(TO DO) Return exactly the lines below, starting with the one that has "The width and height of the screenshot is (573, 639)." and going on through the one that has "Given: Open the microphone".

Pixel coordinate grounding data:

+---+

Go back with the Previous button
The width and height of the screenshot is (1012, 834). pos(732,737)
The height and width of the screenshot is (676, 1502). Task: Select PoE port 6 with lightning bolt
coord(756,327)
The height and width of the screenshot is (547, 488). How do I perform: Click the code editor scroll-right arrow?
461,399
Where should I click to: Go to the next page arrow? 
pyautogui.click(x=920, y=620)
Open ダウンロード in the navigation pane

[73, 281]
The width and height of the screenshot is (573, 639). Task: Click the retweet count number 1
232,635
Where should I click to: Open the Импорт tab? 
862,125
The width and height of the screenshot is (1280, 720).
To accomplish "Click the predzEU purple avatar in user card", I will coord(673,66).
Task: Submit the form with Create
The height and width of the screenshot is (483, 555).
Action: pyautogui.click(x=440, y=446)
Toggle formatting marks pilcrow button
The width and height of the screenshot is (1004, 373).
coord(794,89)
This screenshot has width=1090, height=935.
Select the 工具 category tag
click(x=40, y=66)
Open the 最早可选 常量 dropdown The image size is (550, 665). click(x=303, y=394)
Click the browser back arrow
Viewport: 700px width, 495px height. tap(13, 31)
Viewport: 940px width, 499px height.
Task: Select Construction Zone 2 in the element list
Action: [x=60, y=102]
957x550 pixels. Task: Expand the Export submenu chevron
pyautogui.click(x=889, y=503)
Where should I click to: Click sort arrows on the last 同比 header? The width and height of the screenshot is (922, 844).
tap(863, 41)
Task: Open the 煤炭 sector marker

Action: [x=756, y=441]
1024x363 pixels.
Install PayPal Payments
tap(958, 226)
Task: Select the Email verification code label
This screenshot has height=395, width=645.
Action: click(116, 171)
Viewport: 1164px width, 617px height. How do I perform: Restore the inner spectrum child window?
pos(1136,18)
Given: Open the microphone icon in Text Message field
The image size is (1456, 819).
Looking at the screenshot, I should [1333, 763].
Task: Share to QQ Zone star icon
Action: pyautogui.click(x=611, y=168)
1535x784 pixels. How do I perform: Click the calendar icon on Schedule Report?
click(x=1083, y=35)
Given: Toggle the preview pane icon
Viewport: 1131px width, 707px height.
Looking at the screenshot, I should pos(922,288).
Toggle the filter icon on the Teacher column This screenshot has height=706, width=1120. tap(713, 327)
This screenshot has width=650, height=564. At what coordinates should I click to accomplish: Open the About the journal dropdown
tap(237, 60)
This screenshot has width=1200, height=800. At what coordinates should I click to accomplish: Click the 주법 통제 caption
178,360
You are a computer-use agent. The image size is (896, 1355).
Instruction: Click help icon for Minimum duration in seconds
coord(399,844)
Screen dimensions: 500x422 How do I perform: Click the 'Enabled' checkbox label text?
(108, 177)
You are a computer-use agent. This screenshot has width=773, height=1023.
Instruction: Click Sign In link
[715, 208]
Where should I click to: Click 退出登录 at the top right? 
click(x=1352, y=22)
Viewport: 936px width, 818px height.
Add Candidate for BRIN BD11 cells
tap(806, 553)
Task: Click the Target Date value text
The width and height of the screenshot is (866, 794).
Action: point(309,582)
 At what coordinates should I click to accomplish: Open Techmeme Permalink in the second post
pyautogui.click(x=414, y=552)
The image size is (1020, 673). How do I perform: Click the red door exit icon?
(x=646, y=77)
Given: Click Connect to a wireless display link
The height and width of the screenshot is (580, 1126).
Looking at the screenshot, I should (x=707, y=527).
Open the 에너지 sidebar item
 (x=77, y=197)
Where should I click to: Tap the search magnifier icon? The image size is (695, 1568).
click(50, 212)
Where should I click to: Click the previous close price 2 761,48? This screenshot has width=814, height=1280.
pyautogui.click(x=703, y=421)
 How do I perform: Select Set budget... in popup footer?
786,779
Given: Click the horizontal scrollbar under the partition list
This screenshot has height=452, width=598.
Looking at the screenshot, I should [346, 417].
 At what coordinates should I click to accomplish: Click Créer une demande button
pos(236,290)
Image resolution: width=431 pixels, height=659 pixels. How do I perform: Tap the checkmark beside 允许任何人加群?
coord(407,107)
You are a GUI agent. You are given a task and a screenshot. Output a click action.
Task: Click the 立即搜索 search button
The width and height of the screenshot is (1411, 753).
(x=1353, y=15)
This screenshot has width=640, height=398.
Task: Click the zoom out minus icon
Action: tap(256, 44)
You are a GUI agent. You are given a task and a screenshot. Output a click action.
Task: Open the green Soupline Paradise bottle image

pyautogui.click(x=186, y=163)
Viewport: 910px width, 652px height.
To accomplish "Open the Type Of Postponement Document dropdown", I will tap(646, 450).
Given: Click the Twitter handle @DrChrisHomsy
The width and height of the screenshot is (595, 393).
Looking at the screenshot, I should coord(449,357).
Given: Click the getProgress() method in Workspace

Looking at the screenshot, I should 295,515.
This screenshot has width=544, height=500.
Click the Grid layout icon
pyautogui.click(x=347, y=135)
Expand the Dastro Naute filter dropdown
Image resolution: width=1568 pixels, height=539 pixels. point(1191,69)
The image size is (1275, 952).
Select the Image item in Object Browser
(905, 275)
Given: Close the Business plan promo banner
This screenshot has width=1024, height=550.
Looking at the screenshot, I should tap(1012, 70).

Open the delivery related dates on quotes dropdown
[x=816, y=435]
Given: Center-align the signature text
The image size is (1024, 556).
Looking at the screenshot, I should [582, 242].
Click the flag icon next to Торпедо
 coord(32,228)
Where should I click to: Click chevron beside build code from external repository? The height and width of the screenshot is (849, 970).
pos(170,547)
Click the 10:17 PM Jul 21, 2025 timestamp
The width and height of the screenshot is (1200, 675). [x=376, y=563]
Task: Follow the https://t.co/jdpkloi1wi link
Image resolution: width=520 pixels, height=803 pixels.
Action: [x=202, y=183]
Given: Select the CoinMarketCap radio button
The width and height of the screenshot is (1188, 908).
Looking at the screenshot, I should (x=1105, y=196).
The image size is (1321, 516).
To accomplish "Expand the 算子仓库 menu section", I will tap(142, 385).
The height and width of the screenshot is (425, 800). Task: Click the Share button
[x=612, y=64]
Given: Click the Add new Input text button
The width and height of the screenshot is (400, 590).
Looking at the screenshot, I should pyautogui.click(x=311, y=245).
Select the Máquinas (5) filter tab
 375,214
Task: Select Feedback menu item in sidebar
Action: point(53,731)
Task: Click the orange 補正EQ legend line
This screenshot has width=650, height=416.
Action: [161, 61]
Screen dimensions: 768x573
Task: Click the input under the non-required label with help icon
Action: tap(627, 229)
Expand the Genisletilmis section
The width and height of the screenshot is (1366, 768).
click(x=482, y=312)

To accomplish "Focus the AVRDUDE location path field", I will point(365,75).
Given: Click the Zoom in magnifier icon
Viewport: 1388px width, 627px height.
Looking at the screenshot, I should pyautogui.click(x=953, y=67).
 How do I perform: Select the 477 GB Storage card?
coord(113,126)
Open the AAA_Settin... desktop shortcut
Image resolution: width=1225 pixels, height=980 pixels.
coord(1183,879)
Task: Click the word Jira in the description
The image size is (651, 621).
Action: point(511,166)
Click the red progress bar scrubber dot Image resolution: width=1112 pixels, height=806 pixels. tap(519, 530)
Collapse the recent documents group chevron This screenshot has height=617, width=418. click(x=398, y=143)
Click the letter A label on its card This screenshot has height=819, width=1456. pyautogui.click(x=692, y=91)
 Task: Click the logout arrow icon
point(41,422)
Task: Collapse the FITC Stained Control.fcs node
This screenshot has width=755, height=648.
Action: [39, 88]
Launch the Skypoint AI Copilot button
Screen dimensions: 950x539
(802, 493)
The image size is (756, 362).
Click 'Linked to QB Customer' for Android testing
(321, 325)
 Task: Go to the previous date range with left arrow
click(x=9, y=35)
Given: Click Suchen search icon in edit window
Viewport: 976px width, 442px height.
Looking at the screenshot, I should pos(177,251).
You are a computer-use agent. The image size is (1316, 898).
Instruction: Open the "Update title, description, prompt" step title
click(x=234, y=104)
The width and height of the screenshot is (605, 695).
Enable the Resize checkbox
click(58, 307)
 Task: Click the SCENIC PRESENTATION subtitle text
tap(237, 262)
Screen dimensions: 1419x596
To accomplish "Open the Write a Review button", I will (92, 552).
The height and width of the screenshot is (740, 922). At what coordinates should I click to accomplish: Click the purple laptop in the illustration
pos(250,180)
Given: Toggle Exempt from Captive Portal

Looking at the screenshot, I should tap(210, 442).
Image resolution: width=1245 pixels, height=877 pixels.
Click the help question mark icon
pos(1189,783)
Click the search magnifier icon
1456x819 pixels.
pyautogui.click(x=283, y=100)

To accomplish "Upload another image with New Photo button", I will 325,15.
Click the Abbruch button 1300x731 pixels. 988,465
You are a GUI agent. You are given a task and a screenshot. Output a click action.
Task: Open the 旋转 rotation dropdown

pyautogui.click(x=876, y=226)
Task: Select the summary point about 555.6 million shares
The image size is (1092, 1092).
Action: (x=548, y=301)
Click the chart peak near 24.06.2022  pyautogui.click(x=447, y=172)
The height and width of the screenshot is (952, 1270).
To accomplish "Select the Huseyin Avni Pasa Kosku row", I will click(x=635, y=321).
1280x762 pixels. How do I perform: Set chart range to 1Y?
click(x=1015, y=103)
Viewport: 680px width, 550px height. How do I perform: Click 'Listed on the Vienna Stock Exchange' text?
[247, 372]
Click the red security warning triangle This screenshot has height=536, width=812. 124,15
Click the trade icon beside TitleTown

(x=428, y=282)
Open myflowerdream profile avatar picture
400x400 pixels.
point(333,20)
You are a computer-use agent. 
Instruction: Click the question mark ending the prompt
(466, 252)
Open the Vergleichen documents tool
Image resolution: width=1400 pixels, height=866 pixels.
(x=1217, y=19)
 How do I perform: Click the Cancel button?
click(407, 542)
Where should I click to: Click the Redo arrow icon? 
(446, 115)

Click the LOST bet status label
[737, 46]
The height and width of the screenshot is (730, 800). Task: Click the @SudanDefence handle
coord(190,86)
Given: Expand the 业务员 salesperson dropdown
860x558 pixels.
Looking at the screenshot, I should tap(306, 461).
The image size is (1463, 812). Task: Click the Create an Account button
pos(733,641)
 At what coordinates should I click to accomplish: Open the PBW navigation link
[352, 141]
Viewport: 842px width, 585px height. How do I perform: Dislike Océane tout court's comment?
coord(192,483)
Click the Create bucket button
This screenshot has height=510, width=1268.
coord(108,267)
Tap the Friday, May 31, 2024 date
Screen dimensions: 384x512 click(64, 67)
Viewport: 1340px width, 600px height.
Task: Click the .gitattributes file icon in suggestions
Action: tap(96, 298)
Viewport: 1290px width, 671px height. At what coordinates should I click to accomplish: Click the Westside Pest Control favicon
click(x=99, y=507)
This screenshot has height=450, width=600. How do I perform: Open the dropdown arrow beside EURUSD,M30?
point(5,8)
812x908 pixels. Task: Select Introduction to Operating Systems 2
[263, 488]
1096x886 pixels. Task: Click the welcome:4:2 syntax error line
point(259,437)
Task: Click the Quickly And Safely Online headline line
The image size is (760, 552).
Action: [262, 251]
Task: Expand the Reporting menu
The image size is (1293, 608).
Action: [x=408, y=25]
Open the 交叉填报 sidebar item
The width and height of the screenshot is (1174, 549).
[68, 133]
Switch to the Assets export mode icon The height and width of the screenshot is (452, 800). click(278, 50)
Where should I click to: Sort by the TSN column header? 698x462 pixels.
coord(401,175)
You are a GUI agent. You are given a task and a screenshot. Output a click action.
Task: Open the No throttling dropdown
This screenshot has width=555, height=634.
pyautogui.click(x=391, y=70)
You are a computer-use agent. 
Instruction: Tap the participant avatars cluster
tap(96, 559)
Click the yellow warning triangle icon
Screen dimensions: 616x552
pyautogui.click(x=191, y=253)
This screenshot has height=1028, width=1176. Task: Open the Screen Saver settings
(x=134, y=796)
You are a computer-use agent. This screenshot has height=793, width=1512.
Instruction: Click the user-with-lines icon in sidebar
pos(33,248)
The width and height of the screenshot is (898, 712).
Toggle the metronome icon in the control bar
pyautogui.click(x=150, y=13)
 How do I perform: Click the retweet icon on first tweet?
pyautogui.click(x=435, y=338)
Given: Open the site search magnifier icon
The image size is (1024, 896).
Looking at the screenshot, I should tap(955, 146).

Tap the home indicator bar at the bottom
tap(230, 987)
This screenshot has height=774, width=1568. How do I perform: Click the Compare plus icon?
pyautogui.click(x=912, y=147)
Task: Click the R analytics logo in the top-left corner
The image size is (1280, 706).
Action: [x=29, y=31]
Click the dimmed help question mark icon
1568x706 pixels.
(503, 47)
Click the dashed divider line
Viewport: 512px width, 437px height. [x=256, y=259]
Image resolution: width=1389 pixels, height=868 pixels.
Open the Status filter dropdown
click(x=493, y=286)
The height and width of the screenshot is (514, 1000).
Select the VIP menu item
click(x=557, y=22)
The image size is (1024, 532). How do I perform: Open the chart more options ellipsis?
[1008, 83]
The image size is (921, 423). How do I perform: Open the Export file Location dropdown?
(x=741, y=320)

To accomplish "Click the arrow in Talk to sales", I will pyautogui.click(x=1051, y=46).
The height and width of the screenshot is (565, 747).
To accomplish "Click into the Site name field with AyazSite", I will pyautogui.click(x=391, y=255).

+---+

(SOLUTION)
The width and height of the screenshot is (573, 639). Task: Click the retweet count number 1
232,635
Where should I click to: Open the Импорт tab? 
862,125
The width and height of the screenshot is (1280, 720).
To accomplish "Click the predzEU purple avatar in user card", I will coord(673,66).
Task: Submit the form with Create
The height and width of the screenshot is (483, 555).
Action: pyautogui.click(x=440, y=446)
Toggle formatting marks pilcrow button
The width and height of the screenshot is (1004, 373).
coord(794,89)
This screenshot has width=1090, height=935.
Select the 工具 category tag
click(x=40, y=66)
Open the 最早可选 常量 dropdown The image size is (550, 665). click(x=303, y=394)
Click the browser back arrow
Viewport: 700px width, 495px height. tap(13, 31)
Viewport: 940px width, 499px height.
Task: Select Construction Zone 2 in the element list
Action: [x=60, y=102]
957x550 pixels. Task: Expand the Export submenu chevron
pyautogui.click(x=889, y=503)
Where should I click to: Click sort arrows on the last 同比 header? The width and height of the screenshot is (922, 844).
tap(863, 41)
Task: Open the 煤炭 sector marker

Action: [x=756, y=441]
1024x363 pixels.
Install PayPal Payments
tap(958, 226)
Task: Select the Email verification code label
This screenshot has height=395, width=645.
Action: click(116, 171)
Viewport: 1164px width, 617px height. How do I perform: Restore the inner spectrum child window?
pos(1136,18)
Given: Open the microphone icon in Text Message field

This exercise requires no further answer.